Groucho Marx that is, not Karl. When invited to join one club he famously declined with the reply: “I refuse to join any club that will accept people like me as a member.”
Well, maybe it’s just a sign of mellowing in my old age, but this Rufus T. Firefly has had a major change of heart over the past few months and signed up to two worthwhile causes - the Munro Society and the Mountain Bothies Association. These organisations do a power of good and I would encourage anyone who loves our mountains and wild places to consider signing up.
The Society was founded in 2002 and membership is open to anyone who has climbed all the Munros. Its main aims are to bring together a wealth of mountain experience, to provide a forum in which to share interests and concerns about our wild mountain land and to maintain an archive of Scottish mountaineering. There are currently 275 members and the number is growing, but with more than 5,000 registered Munroists the scope is there to really make a difference.

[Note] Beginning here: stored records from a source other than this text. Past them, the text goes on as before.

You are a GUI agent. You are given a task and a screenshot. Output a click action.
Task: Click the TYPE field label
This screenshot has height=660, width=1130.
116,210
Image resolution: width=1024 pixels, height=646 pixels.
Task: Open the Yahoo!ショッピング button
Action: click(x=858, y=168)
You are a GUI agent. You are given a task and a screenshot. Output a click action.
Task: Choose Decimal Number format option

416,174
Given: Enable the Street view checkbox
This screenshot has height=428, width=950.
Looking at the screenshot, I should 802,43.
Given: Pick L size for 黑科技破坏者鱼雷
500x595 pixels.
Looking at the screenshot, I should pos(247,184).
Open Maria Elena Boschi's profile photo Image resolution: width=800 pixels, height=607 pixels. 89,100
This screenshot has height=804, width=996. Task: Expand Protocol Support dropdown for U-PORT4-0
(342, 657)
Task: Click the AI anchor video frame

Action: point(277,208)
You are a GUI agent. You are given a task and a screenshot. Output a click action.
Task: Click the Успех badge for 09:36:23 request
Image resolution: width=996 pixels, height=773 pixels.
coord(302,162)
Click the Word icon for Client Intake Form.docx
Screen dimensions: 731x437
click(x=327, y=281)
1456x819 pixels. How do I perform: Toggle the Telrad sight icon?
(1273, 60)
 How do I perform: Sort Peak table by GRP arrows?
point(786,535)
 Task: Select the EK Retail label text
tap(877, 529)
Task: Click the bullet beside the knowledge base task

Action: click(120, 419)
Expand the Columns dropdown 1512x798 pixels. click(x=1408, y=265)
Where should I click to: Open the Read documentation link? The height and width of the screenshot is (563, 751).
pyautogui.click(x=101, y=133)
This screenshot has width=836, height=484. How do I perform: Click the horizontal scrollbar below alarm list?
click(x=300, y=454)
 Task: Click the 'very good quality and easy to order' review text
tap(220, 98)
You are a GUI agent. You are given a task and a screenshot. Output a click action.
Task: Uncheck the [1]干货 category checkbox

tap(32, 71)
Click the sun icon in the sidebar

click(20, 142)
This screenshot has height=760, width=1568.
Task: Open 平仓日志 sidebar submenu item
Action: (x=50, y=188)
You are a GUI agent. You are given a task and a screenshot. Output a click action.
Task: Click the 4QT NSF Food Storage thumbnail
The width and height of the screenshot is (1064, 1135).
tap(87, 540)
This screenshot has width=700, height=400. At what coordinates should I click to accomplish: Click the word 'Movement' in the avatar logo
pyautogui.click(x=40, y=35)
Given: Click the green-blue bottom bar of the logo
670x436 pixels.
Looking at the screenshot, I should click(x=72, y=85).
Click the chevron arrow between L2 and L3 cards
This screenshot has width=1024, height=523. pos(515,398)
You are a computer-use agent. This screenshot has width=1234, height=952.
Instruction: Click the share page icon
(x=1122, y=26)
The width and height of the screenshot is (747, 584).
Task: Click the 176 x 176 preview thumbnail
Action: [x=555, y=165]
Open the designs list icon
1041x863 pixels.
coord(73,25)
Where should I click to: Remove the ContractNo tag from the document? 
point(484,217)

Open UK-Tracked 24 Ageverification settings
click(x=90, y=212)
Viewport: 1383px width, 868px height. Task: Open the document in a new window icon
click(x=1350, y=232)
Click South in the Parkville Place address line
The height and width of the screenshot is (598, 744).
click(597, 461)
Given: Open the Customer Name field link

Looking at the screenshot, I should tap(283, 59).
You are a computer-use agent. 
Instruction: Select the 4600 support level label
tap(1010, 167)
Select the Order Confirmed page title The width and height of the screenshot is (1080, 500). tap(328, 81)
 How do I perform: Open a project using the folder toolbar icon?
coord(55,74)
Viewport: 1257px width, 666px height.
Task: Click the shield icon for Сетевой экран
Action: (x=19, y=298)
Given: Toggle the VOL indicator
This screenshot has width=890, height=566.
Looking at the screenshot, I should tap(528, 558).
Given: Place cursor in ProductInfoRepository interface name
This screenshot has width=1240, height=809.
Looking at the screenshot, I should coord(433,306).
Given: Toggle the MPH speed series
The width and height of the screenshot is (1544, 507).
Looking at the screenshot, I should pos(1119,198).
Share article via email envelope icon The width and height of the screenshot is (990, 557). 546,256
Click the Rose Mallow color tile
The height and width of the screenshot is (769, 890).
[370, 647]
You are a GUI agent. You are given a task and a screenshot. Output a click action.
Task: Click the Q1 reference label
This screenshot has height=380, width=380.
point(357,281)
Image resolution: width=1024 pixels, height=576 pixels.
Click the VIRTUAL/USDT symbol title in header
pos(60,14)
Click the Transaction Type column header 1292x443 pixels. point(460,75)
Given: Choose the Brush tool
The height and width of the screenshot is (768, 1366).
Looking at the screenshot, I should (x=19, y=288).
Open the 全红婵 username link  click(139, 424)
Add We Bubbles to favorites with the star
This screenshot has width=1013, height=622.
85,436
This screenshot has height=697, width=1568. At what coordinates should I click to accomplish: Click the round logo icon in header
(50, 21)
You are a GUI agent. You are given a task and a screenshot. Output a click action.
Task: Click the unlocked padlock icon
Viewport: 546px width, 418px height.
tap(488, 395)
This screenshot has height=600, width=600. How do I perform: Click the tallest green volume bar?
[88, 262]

Last Saturday I made the short journey to Birnam to attend my first Munro Society agm. The day was spent amongst kindred spirits, people with a true passion for the hills. It was great to come face to face with so many of the mountain friends I have made through social media and many other well-known names.
Once the serious business was dealt with it was down to the entertainment. I was one of three speakers at the event, all different, all fiercely passionate about the hills. That man of heights and measurements, Alan Dawson, provided a hilarious yet thought-provoking session which looked at the anomalies of our mapping regimes. Then we had Frank Johnstone’s tales and stunning photos from his adventures deep in the remote mountains of New Zealand’s South Island, vengeful parrots and all.
This is not an organisation which demands a huge amount of your time - one annual meeting, one dinner and two optional mountain meets is the schedule - but your contribution could be vital for future generations of climbers and walkers.
Likewise with the MBA. Anyone who has ever made use of any of the bothies scattered the length and breadth of the country should be a member. These open shelters can be the difference between life and death, and the dedication of members in their upkeep is astonishing. They work with the estates, smoothing the way to make sure the bothies are kept open for all.
Some of the shelters are old farm or estate cottages, some converted stables or barns and some just rudimentary shelters of stone and corrugated iron, but every one needs some tlc every so often. The loss of any of them would substantially change the way we tackle some of the big mountain days. The recent closure of Culra Bothy in the heart of the Alder mountains is a great example of that.
We are lucky to have so many people who care so passionately about our country. It’s only a small annual fee for membership and, if they do have to send the heavies round, you will find them the most charming leg-breakers you are ever likely to meet.
So fellow Marxists, rip off those bushy moustaches, put out the cigars and help us put something back into the hills.